Zwei Seelen in der Brust
Stephenie Meyer wird wegen ihrer phänomenal erfolgreichen ";Biss.."-Roman bereits als legitime Nachfolgerin J. K. Rowlings gehandelt. Ihr neuer Roman ";Seelen", eine milde SF-Story über eine neue Invasion der Körperfresser, dreht sich hauptsächlich um eine ungewöhnliche Liebesbeziehung.
Meyers Alien-Körperfresser, die ";Seelen", so erfährt man, leben in den Körpern ihrer Wirte, ohne diese zu töten. Vom Wesen her grundsätzlich friedlich, könnte man die Schmarotzer fas als authentische Gutmenschen bezeichnen, denn nach der Übernahme des irdischen Humankapitals herrschen endlich Frieden und Harmonie. So weit, so schön. Nur leider hat die paradiesische Utopie einen Haken: Die Übernahme geschieht nicht in beiderseitigem Einvernehmen zwischen Mensch und Seele, denn die Persönlichkeit der Wirtskörper unterdrücken die Aliens rücksichtslos, sobald sie ihn durch einen chirurgischen Eingriff im Nackenbereich kapern.
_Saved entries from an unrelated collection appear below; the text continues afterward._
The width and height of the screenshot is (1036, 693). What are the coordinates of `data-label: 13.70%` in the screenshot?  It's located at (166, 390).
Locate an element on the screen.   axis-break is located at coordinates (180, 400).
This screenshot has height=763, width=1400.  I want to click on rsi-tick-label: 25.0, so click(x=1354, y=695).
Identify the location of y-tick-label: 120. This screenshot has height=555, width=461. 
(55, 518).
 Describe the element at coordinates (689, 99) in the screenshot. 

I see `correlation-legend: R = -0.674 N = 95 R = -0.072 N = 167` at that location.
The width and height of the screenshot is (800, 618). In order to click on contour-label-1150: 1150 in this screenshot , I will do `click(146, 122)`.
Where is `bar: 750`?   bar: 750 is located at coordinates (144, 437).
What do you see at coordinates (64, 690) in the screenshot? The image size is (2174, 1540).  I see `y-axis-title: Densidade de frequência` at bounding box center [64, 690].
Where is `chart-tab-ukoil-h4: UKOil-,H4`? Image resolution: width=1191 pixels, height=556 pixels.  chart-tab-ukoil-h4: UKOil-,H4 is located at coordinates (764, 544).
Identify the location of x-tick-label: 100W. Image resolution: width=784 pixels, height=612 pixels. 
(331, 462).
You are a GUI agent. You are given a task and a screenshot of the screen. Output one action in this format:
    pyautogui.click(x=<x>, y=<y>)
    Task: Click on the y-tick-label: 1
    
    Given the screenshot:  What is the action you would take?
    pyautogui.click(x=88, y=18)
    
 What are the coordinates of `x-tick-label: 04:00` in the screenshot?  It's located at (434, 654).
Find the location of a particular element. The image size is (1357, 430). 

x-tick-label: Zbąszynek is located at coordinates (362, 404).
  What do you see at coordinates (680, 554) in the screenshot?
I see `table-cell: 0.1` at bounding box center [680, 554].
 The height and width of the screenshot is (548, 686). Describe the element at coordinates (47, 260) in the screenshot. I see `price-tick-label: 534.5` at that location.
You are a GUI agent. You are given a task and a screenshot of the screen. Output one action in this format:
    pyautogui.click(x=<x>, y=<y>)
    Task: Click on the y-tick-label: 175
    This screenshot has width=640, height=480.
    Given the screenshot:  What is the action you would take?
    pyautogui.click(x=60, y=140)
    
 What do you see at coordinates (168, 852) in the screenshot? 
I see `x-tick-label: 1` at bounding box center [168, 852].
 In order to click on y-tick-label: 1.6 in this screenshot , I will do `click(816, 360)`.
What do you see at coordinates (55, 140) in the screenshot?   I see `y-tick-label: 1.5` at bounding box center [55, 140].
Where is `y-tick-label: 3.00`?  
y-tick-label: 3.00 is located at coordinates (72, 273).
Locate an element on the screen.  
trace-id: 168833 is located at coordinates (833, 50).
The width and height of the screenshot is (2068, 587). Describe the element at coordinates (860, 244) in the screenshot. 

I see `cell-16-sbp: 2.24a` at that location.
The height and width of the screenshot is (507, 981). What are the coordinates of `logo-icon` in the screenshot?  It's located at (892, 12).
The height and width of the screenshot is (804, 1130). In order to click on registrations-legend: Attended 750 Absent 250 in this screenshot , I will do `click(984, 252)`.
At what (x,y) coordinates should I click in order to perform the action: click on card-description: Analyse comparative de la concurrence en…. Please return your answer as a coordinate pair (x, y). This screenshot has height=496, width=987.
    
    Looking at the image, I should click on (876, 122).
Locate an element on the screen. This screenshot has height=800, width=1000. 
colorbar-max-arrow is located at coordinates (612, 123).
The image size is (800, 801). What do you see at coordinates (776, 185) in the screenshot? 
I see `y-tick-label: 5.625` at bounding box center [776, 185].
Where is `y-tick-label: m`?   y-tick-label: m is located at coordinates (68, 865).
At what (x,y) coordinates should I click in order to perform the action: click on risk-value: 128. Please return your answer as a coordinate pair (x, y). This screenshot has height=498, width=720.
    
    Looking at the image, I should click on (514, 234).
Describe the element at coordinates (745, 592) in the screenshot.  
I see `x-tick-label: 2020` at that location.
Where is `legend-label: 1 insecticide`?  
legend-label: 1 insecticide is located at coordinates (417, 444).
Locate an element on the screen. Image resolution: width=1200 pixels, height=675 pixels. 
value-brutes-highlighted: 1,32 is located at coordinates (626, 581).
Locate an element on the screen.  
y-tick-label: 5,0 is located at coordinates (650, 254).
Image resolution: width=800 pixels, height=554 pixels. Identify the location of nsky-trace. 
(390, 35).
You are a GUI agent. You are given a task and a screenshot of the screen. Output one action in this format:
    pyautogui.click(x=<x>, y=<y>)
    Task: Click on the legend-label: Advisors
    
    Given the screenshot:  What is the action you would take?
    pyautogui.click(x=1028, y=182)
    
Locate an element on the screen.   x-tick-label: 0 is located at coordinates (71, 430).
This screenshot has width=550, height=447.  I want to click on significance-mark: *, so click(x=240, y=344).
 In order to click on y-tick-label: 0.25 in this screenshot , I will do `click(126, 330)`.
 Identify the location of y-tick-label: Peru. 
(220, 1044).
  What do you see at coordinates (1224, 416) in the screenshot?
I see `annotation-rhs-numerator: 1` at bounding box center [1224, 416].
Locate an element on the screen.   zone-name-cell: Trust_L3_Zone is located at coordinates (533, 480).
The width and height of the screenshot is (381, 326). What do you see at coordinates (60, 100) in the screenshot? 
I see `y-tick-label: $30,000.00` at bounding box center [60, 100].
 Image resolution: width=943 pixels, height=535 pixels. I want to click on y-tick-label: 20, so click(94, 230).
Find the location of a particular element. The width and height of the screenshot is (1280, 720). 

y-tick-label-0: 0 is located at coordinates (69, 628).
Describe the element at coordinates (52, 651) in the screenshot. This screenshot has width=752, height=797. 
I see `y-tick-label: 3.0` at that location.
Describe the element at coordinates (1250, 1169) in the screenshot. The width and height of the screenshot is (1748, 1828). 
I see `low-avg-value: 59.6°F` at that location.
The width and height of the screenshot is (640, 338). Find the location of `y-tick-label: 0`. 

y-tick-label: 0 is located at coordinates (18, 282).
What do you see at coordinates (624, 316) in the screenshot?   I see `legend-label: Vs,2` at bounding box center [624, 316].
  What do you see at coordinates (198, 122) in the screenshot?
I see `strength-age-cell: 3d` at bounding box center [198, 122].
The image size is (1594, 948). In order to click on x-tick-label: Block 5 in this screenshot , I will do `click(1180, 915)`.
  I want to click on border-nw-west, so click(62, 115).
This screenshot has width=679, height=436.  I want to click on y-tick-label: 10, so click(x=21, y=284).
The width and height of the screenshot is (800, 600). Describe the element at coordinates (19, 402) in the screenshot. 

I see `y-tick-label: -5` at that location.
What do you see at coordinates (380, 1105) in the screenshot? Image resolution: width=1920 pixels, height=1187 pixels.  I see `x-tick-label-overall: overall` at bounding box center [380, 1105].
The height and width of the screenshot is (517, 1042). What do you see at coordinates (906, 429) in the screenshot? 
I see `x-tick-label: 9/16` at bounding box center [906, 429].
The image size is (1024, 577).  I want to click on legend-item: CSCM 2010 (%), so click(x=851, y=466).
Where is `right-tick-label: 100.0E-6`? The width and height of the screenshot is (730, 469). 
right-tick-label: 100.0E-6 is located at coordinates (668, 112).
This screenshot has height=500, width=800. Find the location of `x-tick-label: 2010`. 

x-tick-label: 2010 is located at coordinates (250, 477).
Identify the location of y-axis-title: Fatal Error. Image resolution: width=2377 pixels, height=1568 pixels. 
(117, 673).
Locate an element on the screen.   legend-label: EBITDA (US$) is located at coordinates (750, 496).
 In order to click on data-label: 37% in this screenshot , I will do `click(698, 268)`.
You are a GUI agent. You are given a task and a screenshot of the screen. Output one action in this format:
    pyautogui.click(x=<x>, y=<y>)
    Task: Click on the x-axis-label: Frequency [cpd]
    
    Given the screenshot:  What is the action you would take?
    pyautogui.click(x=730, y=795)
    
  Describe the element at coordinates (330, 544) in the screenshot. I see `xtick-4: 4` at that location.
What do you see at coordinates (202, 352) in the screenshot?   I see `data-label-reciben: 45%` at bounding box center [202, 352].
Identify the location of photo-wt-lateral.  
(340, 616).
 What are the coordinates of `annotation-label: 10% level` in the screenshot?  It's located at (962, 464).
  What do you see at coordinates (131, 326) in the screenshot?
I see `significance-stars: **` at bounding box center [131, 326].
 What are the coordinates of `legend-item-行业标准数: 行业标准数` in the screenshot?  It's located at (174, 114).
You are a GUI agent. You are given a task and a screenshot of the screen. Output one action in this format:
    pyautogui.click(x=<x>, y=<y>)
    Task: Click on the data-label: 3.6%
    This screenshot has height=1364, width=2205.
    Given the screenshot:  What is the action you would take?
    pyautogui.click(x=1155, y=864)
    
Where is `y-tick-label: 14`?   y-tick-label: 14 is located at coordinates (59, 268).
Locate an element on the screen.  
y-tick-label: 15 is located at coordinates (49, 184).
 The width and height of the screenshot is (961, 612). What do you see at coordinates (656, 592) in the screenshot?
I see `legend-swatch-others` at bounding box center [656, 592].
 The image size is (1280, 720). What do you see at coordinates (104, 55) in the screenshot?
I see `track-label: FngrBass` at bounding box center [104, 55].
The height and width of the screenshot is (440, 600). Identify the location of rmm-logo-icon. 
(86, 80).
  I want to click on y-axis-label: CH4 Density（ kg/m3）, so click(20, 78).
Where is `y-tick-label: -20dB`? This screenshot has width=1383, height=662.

Doch es gibt selbstverständlich Widerstand. Versprengte Gruppen und Grüppchen seelisch unabhängiger Menschen versteckt sich vor den alles befriedenden Aliens. So auch Melanie Stryder, die mit ihrem Bruder und Jared von Versteck zu Versteck hetzt. Zwischen Melanie und Jared entwickelt sich zarte Liebesbande, die jedoch jäh zerrissen werden, als der Teenager in die Fänge der Aliens gerät. Die haben ständig Bedarf an neuen Körpern, um sie mit aus dem All im tiefgefrorenen Zustand nachrückenden Aliens zu beseelen.
Doch Wanderer, so der Name des Aliens, der Melanies Körper eingesetzt wird, stellt schnell fest, dass Mädchen ein ziemlich starkes Ego hat. Sie beginnen zögerlich miteinander zu kommunizieren, bis Melanie Wanderer überzeugt, nach Jamie und Jared zu suchen, denn sie hat Hinweise auf ihr Versteck in der Wüste. Nachdem Wanderer Melanies Körper bei der Suche fast verdursten lässt, entdecken sie das Camp der Widerständler, die sie sofort gefangen nehmen. Unter den Menschen sind einige, die den Alien sofort töten wollen, doch obwohl Jared mehr als misstrauisch ist, kann er dies nicht zulassen. So entwickelt sich eine seltsame Ménage à trois, und während der Gefangenschaft wandelt sich Wanderer zu einem Teil der Flüchtlingsgemeinschaft.
Mädchen als Mäuschen
Nun, es wird schnell klar, was das große Thema von Stephenie Meyers neuem Roman ist. Sie stellt die Frage nach dem, was Menschsein bedeutet. Oder verliebtes Mädchen sein, dass mit unerwiderter Liebe zurechtkommen muss und die Konkurrenz im Kampf um den Lover immer im Schlepptau hat. Da bleibt nicht viel Raum für Souveränität, passives Habmichlieb-Verhalten macht aus einem lernwilligen Alien keinen Menschen.
Übrigens auch nicht aus Melanie. Wie schon in den ";Biss..."-Romanen, wo die Hauptfigur Bella sich über mehrere Tausend Seiten kleinmacht, um ihrem starken und schönen Vampir zu gefallen. J. K. Rowling hat auch über Teenagerliebe geschrieben. Doch wo die Engländerin ihre wichtigste weibliche Hauptfigur Hermine Granger mit reichlich Energie zur Selbstbehauptung versehen hat, sind Meyers Protagonistinnen nur als dekorative Anhängsel ihrer Angebeteten ausgelegt.
Ob diese im Grunde erzkonservative Darstellung des Verhältnisses von Mann und Frau sowie die Befriedung (oder Missionierung?) der Menschheit durch Aliens aus dem All etwas mit Stephenie Meyers stramm mormonischen Glauben zu tun haben, soll Gegenstand einer anderen Betrachtung sein.